Some history for us Christians to ponder regarding the day traditionally known as Columbus Day.

Since the 11th century, European Christians had engaged in various forms of holy wars. We call them the “crusades” today. In Spain, it took 781 years for them to regain the Iberian Peninsula from the Muslim kingdom of Granada. The year that kingdom fell? 1492.

In the desire to continue to maintain Christian dominance, the Spanish Crown and Pope Alexander V1 gave the rights for conquest of new worlds, under the condition that those they conquered would be baptized Christian. This included Christopher Columbus’s expedition, and many others after him. We are still living in the European, Christian dominance of the Western world due to this period in history.

This period of history lead to the colonization of nations, extermination of cultures, languages, religions and often the enslavement or genocide of a people group under the banner of Christ’s name. All under the narrative that European culture, politics, and religion were fundamentally superior to that of those they were conquering. Can you imagine if that happened to your ancestors? Then having your history written by the victors? I cannot even imagine.

There is such a vast difference between being baptized into the faith on your own freewill, and being baptized while being conquered. This should grieve our hearts deeply.

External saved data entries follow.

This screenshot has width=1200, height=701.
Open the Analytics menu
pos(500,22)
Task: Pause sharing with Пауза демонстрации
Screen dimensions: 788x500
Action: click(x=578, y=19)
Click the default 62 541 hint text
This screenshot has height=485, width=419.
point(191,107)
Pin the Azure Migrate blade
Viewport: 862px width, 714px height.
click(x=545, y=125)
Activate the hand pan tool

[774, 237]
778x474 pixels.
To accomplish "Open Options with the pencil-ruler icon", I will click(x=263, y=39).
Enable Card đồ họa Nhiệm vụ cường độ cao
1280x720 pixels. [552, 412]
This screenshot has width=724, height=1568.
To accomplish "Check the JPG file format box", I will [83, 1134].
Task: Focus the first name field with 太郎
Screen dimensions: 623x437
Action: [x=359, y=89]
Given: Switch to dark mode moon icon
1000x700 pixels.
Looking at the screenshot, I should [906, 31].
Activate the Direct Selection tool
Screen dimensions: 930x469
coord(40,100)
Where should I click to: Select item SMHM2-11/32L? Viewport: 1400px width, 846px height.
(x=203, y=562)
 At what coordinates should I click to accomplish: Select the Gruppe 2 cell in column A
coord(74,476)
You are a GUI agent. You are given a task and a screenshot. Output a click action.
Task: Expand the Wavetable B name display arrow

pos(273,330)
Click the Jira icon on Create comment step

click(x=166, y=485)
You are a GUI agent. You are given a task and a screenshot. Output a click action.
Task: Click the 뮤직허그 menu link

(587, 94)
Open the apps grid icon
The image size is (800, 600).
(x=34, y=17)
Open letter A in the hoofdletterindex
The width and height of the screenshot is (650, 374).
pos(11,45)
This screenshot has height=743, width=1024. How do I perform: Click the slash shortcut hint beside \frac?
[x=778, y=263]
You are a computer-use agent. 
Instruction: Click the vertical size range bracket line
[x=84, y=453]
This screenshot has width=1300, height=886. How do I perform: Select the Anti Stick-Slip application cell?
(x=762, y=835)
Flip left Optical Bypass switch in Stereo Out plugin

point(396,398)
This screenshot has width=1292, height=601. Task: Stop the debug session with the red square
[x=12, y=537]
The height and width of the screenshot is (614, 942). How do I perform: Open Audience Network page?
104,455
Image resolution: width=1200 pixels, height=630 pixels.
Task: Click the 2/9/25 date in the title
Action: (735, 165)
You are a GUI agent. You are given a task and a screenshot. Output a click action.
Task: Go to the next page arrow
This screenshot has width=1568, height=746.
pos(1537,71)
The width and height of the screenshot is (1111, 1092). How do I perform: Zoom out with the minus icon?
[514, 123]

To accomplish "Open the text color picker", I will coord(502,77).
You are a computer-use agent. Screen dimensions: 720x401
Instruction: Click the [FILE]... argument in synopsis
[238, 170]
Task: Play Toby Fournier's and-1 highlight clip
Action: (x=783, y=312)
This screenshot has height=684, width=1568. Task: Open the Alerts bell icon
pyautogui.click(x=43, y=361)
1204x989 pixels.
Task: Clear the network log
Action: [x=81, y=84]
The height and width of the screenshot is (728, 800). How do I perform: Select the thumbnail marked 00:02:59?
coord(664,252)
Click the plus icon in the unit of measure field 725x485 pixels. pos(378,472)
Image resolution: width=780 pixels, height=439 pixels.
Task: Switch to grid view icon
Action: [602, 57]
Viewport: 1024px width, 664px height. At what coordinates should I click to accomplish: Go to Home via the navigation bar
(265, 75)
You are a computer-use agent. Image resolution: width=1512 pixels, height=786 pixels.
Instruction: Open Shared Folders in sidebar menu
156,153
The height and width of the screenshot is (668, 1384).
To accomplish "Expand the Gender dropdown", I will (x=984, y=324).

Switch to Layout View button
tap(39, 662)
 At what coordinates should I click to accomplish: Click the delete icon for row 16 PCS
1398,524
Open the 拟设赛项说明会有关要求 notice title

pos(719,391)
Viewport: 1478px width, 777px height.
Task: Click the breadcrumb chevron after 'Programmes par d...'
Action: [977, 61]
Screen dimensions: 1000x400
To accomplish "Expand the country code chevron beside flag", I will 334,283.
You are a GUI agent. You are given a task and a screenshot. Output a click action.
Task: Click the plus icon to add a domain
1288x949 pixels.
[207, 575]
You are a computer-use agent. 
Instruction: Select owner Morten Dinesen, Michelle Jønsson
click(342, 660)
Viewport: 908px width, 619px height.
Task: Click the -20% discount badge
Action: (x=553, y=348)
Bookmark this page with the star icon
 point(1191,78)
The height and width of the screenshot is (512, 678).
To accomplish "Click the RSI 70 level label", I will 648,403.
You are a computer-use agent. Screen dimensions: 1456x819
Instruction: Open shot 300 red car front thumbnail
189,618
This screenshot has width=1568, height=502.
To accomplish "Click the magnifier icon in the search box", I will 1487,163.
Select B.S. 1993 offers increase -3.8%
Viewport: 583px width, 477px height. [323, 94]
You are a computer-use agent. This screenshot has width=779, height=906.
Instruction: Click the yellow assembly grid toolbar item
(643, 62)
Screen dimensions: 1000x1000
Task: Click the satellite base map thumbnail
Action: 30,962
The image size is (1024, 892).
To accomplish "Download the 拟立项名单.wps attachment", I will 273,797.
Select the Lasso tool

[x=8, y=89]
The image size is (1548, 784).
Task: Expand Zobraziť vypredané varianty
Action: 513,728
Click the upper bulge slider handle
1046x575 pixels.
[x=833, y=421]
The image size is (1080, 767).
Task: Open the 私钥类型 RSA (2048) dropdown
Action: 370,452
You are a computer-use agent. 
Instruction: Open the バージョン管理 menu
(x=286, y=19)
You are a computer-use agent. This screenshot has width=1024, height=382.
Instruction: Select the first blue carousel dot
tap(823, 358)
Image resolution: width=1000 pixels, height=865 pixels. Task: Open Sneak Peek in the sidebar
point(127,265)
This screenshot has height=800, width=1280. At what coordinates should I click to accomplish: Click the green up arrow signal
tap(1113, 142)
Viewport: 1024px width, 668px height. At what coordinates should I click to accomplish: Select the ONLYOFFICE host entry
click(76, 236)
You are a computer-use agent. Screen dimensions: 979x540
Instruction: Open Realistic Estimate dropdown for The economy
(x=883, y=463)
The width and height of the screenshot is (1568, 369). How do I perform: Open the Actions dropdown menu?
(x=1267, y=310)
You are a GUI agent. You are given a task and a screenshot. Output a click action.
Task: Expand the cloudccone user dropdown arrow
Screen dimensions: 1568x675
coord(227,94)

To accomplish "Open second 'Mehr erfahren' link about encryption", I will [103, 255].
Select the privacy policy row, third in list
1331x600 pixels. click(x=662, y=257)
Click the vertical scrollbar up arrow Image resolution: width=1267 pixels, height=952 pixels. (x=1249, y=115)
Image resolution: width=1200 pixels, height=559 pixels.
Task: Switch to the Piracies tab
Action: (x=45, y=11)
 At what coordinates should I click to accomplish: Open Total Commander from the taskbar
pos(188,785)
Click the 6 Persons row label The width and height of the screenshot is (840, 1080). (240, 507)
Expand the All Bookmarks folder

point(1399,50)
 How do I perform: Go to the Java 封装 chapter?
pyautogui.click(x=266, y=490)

This is in stark contrast to how the Holy Spirit advances God’s kingdom. We see on the day of Pentecost the birth of the church, that the Holy Spirit did not colonize the people for God, rather people from every nation, race, gender, and social cast were unified and understood one another. Quoting the Prophet Joel, Peter said, ‘In the last days, God says, I will pour out my Spirit on all people. Your sons and daughters will prophesy, your young men will see visions, your old men will dream dreams. Even on my servants, both men and women, I will pour out my Spirit in those days, and they will prophesy. (Acts 2:17-18) Their differences were not eliminated or conquered, but it was precisely in and through the inherent diversity by which God created humanity that became a bridge to better love and understand one another.

We learn this history, not to take on personal shame, but to lament the pain of the past, better understand where we are today, and how to move forward more lovingly from here.

I pray we, especially we Christians of European decent, would allow the Holy Spirit to move us in Pentecost fashion, healing the wounds of a colonized past, towards a future of understanding one another, precisely where we are, in all our beautiful complexity, in Spirit and in truth.

May we not be driven to fear by our differences, but driven to love.